Record extracts:
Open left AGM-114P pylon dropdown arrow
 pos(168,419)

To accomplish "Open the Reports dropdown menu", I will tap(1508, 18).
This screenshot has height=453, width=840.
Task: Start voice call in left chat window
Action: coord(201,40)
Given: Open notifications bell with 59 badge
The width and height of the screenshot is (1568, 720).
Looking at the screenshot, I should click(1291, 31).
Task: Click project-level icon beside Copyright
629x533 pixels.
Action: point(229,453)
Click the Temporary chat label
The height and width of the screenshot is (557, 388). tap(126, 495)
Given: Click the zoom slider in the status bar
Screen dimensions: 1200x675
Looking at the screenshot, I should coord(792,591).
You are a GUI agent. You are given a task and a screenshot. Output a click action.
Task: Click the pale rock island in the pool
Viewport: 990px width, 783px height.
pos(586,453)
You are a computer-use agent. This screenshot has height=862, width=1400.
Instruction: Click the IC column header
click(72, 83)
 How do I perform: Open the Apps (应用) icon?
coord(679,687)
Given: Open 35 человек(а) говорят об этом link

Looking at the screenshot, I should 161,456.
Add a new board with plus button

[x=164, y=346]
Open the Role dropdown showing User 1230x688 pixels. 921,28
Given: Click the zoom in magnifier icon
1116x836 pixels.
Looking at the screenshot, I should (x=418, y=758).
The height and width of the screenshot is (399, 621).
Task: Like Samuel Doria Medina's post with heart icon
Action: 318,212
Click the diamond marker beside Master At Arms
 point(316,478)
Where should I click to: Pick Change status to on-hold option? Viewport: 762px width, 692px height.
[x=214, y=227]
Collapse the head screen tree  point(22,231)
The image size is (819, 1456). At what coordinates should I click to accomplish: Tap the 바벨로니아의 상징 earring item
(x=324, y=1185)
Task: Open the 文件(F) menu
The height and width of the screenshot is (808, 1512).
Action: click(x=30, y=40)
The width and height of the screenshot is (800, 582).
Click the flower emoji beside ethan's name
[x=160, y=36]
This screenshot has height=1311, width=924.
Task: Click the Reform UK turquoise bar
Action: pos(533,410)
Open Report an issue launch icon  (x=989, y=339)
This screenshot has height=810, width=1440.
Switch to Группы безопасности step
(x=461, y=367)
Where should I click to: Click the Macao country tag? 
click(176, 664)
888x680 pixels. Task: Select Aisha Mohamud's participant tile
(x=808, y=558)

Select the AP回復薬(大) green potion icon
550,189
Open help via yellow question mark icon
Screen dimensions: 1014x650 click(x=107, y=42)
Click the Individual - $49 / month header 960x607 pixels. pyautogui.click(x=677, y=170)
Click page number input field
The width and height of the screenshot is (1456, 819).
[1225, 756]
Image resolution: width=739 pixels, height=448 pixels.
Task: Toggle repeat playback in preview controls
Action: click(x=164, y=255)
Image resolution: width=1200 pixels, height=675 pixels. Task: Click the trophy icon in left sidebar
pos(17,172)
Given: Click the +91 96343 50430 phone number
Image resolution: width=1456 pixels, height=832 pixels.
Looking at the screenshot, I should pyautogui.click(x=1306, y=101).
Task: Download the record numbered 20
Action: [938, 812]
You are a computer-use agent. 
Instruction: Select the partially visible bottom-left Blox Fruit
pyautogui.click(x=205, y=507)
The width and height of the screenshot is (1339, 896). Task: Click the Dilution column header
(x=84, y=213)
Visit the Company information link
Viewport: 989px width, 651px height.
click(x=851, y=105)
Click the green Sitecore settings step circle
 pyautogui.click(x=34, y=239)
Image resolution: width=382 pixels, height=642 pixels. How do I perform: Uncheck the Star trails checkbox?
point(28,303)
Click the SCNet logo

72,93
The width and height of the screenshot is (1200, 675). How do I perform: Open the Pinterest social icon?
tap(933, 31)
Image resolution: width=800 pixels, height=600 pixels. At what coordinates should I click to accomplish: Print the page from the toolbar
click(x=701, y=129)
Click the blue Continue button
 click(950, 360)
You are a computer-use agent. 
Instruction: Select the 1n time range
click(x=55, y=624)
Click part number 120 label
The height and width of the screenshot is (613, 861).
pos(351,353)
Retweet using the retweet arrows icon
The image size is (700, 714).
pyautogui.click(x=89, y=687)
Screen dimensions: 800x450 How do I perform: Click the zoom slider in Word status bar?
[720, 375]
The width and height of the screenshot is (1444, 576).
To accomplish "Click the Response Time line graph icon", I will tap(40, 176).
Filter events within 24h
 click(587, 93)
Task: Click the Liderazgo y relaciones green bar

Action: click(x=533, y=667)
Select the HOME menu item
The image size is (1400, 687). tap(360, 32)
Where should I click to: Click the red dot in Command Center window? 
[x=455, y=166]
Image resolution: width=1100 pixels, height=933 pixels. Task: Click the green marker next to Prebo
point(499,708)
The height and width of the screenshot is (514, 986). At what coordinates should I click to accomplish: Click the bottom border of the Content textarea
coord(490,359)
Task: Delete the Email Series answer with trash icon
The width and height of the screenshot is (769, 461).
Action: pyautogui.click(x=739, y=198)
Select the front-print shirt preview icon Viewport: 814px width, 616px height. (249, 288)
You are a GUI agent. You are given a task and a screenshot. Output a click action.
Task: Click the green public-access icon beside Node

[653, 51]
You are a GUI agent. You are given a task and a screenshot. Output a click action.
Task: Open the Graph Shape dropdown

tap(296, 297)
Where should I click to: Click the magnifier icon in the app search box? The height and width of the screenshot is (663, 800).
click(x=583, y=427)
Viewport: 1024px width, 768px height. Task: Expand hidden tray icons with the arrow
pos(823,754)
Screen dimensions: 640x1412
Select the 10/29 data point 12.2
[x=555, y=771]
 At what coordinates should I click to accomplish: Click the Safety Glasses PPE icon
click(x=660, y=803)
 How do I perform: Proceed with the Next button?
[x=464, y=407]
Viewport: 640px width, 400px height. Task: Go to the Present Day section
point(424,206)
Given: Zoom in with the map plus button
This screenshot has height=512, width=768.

Work request: Among the entries above, the lines between the ones containing "Instruction: Click the IC column header" and "Task: Open the 文件(F) menu", inclusive, are to be transcribed exactly. No other line is to be given.

Answer to the exercise:
Instruction: Click the IC column header
click(72, 83)
 How do I perform: Open the Apps (应用) icon?
coord(679,687)
Given: Open 35 человек(а) говорят об этом link

Looking at the screenshot, I should 161,456.
Add a new board with plus button

[x=164, y=346]
Open the Role dropdown showing User 1230x688 pixels. 921,28
Given: Click the zoom in magnifier icon
1116x836 pixels.
Looking at the screenshot, I should (x=418, y=758).
The height and width of the screenshot is (399, 621).
Task: Like Samuel Doria Medina's post with heart icon
Action: 318,212
Click the diamond marker beside Master At Arms
 point(316,478)
Where should I click to: Pick Change status to on-hold option? Viewport: 762px width, 692px height.
[x=214, y=227]
Collapse the head screen tree  point(22,231)
The image size is (819, 1456). At what coordinates should I click to accomplish: Tap the 바벨로니아의 상징 earring item
(x=324, y=1185)
Task: Open the 文件(F) menu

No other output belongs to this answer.